Tout le monde ne peut pas jouer aux jeux qu'il souhaite, et c'est bien connu. En effet, il existe grâce à l'ESRB une classification de ces derniers qui détermine si oui ou non, une personne de tel âge est en mesure de jouer à un jeu comprenant parfois de la violence, des scènes olé olé ou bien des scènes mettant en avant des substances illicites.
Et si aujourd'hui nous avons le droit à une classification par âge, l'ESBR veut aller beaucoup plus loin avec l'aide de la technologie : la reconnaissance faciale.
L'ESBR veut exploiter la technologie pour accéder aux jeux vidéo
Tout d'abord, un petit rappel s'impose. Qu'est-ce que l'ESRB (Entertainment Software Rating Board) ? Eh bien il s'agit d'une société qui a pour mission de classifier les différents jeux vidéo selon plusieurs critères.
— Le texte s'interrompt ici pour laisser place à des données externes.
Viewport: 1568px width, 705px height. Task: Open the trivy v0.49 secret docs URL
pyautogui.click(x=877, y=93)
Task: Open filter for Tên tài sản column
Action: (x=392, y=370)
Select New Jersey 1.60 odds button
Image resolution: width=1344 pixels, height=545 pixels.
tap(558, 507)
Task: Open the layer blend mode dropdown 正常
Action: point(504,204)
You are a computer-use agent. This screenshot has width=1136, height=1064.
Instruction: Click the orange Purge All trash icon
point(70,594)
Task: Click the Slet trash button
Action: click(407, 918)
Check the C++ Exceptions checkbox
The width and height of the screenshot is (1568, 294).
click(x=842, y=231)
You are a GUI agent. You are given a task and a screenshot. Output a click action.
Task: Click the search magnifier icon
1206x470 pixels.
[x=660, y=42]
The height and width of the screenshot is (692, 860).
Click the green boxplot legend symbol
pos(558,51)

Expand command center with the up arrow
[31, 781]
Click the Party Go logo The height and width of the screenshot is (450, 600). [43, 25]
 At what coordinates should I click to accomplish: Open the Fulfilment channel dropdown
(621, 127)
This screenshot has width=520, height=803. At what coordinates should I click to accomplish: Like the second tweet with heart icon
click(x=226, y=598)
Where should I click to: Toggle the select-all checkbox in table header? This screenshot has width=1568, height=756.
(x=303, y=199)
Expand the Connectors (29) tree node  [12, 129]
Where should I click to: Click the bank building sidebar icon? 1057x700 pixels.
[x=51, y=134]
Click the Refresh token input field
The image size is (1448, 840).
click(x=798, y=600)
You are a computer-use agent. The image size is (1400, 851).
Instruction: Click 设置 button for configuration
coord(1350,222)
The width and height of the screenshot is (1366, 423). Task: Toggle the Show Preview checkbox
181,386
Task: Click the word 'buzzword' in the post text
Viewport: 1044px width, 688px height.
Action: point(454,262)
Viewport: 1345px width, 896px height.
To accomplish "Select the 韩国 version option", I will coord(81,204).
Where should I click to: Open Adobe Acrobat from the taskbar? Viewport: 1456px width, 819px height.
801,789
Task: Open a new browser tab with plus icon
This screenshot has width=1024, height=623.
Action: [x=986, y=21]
Par la suite, si vous avez l'âge requis, vous allez pouvoir profiter pleinement des titres que vous désirez.
On ne va pas se mentir, mais une "simple" classification ne suffit pas spécialement à freiner les ardeurs des plus téméraires (et bien souvent des plus jeunes) qui veulent alors pouvoir jouer à des titres pas spécialement adaptés pour leurs âges. De ce fait, l'ESRB désire maintenant aller plus loin en se servant de la technologie de la reconnaissance faciale. Pour cela, la société a envoyé une demande qui a donc été transférée à la Commission fédérale du commerce pour obtenir son approbation, une demande en collaboration avec SuperAwesome, une filiale d'Epic Games, et Yoti, une entreprise spécialisée dans les solutions d'identité numérique.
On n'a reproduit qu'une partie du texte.